"Molly, I hope you won't mind," he said, "but I've promised O'Farrell to
go with them and meet you in Paris to-morrow night. I've already spoken
to Mr. Beckett and he approves."
"This comes of my being ten minutes late!" I almost--not quite--cried
aloud. I'd hardly closed my eyes all night, but had fallen into a doze
at dawn and overslept myself. Meanwhile the O'Farrell faction had got in
its deadly work!
I was angry and disgusted, yet--as usual where that devil of a Puck was
concerned--I had the impulse to laugh. It was as if he'd put his finger
to his nose and chuckled in impish glee: "You hope to get rid of us, do
you, you minx?

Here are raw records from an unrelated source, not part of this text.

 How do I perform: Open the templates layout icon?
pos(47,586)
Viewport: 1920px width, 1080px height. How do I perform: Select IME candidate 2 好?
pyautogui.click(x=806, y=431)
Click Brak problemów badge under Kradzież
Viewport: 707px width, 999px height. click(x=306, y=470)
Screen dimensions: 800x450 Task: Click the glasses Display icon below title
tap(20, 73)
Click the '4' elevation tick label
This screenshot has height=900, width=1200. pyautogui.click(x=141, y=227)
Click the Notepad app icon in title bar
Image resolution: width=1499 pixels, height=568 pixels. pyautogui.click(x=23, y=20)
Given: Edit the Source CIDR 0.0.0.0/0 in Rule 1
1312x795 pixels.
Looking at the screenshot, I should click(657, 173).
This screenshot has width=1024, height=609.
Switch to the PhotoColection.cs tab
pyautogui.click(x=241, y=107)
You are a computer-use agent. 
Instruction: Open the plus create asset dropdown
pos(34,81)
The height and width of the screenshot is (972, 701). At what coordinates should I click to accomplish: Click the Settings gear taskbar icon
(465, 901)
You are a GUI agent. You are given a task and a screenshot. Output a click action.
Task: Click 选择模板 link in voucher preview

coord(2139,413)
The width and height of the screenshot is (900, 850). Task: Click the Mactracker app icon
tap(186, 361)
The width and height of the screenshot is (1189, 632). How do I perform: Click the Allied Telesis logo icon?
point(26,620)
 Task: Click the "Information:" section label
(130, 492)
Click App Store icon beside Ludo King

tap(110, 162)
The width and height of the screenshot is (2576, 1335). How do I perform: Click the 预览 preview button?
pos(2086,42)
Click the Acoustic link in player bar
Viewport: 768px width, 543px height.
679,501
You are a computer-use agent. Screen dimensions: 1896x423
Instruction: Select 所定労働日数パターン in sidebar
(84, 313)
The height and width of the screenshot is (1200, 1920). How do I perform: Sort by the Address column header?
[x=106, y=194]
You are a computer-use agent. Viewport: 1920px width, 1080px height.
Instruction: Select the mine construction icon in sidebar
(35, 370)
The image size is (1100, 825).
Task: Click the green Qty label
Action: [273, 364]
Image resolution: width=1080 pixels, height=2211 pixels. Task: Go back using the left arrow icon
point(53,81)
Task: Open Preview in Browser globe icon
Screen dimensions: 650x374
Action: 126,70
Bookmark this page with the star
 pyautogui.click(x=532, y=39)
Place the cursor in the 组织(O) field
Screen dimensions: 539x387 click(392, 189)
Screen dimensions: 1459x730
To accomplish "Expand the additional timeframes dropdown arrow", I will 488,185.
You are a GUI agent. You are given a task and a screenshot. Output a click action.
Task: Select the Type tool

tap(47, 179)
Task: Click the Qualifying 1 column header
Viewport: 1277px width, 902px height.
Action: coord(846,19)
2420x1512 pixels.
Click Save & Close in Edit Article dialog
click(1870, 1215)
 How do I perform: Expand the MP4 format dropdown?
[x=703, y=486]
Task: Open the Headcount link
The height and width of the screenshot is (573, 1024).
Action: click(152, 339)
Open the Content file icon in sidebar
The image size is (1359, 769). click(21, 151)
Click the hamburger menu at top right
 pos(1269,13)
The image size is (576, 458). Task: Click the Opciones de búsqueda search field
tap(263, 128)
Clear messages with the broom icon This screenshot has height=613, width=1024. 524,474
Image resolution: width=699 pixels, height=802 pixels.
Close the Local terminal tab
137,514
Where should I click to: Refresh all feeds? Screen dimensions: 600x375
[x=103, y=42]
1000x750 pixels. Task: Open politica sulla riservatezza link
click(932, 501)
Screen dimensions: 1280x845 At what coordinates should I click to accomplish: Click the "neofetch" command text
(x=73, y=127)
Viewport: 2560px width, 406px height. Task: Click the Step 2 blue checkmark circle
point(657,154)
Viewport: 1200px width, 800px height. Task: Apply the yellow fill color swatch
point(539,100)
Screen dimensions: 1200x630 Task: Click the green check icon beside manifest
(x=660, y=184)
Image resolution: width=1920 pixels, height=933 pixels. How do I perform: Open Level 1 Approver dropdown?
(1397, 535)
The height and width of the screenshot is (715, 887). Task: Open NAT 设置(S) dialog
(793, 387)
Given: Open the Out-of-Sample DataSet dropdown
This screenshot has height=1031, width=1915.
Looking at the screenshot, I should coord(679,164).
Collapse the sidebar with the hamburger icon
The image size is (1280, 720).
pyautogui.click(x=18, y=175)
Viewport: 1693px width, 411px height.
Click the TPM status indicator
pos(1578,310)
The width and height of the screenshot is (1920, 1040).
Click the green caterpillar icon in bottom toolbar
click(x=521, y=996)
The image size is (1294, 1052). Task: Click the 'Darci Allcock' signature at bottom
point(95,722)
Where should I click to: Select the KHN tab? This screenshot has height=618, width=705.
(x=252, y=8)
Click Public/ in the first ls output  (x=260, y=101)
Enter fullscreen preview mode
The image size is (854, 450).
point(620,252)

Well, I'll _show_ you!" But I should be playing his game
if I lost my temper.
"Why do the O'Farrells want you to go with them?" I "camouflaged" my
rage.
"It's Julian who wants me," explained the dear boy. (Oh, it had come to
Christian names!) "It seems Miss O'Farrell has taken it into her head
that none of us likes her, and that we've arranged this way to get rid
of them both--letting them down easily and making some excuse not to
start again together from Paris. O'Farrell thought if I'd offer to go
with them and sit in the back of the car while he drove I could persuade
her----"
"Well, I don't envy any one the task of persuading that girl to believe
a thing she doesn't wish to believe," I exploded. "My private opinion
is, though, that her brother's sister needs no persuading.